··· Text excerpt ···

3. **Factoring the remaining polynomial:** Now I need to find the zeros of $x^3 + 3x^2 + x + 3$. I noticed a pattern here! I can group the terms:
$x^2(x+3) + 1(x+3)$
This can be factored as $(x^2+1)(x+3)$.
Look! We found another $(x+3)$ factor! This means $x=-3$ is a zero again, so it has a multiplicity of 2.

4. **Finding the last zeros:** We are left with the factor $(x^2+1)$. To find its zeros, I set it equal to zero:
$x^2 + 1 = 0$
$x^2 = -1$
To solve this, we need imaginary numbers. The square root of -1 is represented by 'i'.
So, $x = \sqrt{-1}$ and $x = -\sqrt{-1}$, which means $x = i$ and $x = -i$.

5. **Putting it all together:** Now we have all the zeros: $-3$ (which appeared twice!), $i$, and $-i$.
To write the polynomial as a product of linear factors, we put them back into $(x - \text{zero})$ form:
$(x - (-3))(x - (-3))(x - i)(x - (-i))$
This simplifies to $(x+3)(x+3)(x-i)(x+i)$, which is $(x+3)^2(x-i)(x+i)$.

··· Available data ···

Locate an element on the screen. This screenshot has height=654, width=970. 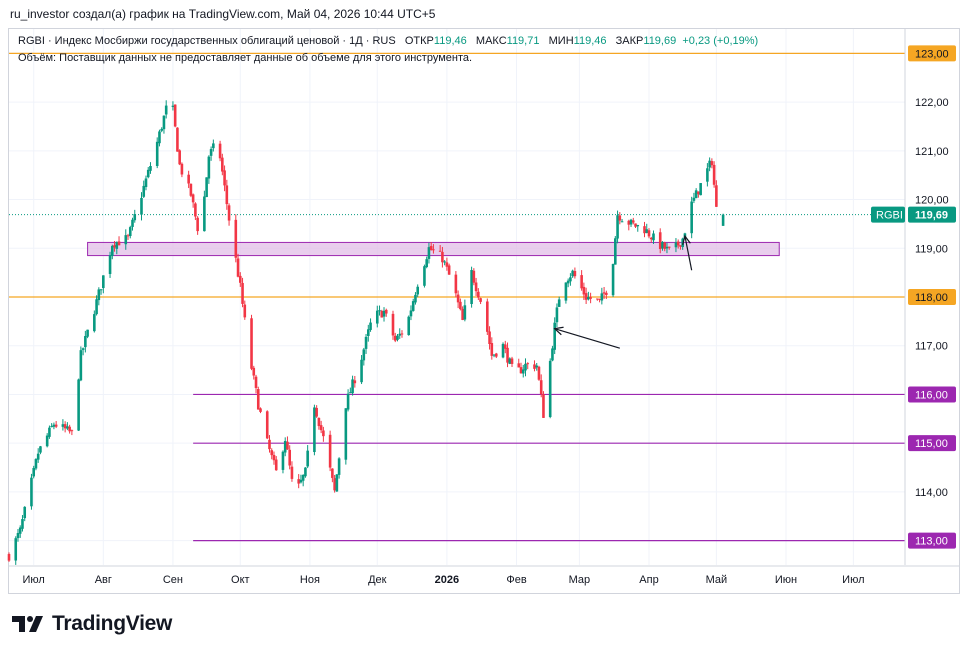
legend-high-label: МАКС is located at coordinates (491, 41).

···
··· Available data ···

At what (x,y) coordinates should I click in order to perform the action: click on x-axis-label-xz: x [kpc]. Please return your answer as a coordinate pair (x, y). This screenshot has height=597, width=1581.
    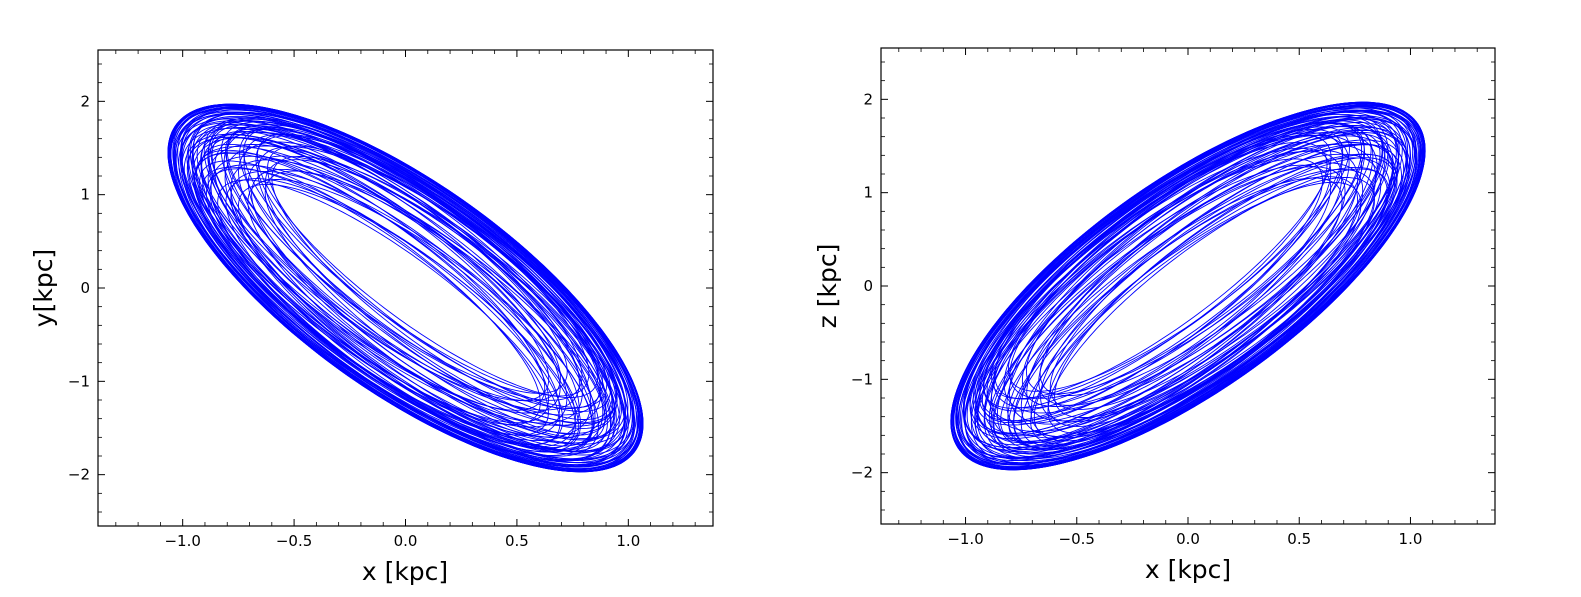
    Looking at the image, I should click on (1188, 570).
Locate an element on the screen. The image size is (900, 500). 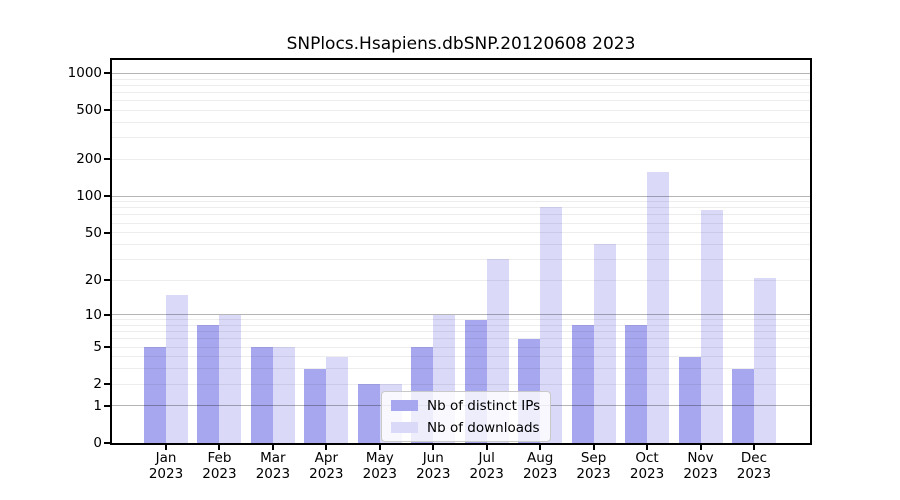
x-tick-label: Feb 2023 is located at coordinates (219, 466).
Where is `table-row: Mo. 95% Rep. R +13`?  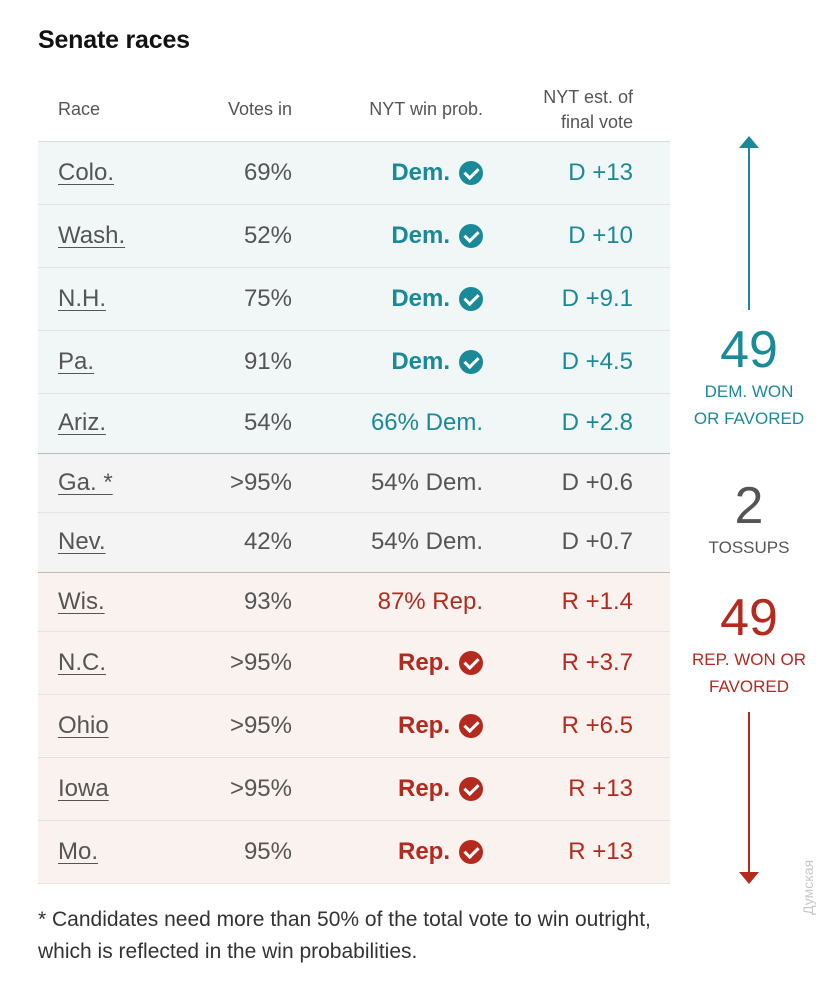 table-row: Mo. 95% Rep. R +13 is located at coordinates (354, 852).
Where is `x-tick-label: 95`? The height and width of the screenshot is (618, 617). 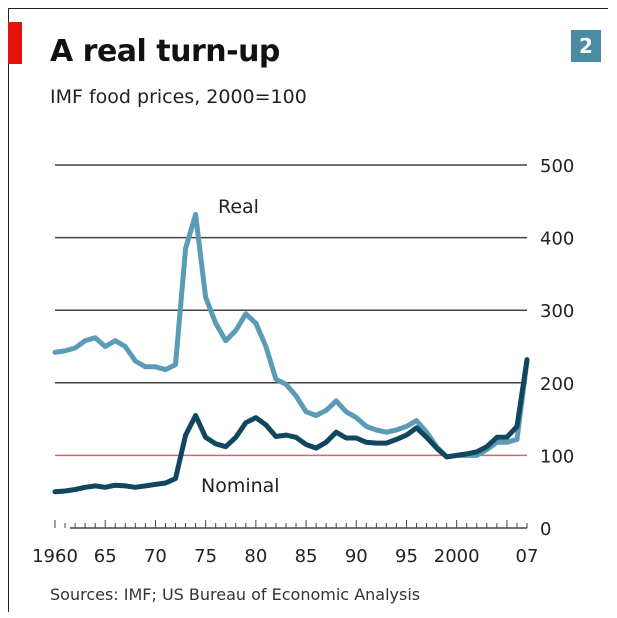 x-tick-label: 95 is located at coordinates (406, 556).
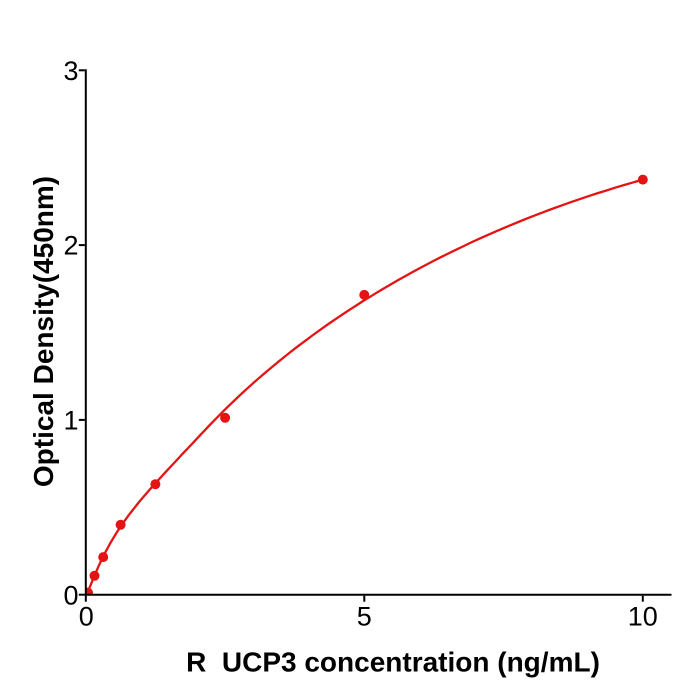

···
··· Available data ···

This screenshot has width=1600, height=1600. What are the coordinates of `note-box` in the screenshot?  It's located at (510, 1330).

···

**Work order 1**
For each statement below, decide whether it agrees with the factoring excerpt, answering yes or no and quoting the deciding words: (a) The zero $x=-3$ has a multiplicity of 2. (b) The square root of -1 is represented by 'j'. (c) The expression $x^3 + 3x^2 + x + 3$ is factored as $(x^2-1)(x+3)$.
**Work order 2**
List every bold step heading that appears in the factoring excerpt.
**Work order 3**
Write out the passage of the factoring excerpt from "3. **Factoring the" up to and including "represented by 'i'.".
The rows have no connection to the factoring excerpt.

**Result 1**
(a) Yes: "This means $x=-3$ is a zero again, so it has a multiplicity of 2."
(b) No: "The square root of -1 is represented by 'i'."
(c) No: "This can be factored as $(x^2+1)(x+3)$."

**Result 2**
- Factoring the remaining polynomial
- Finding the last zeros
- Putting it all together

**Result 3**
3. **Factoring the remaining polynomial:** Now I need to find the zeros of $x^3 + 3x^2 + x + 3$. I noticed a pattern here! I can group the terms:
$x^2(x+3) + 1(x+3)$
This can be factored as $(x^2+1)(x+3)$.
Look! We found another $(x+3)$ factor! This means $x=-3$ is a zero again, so it has a multiplicity of 2.

4. **Finding the last zeros:** We are left with the factor $(x^2+1)$. To find its zeros, I set it equal to zero:
$x^2 + 1 = 0$
$x^2 = -1$
To solve this, we need imaginary numbers. The square root of -1 is represented by 'i'.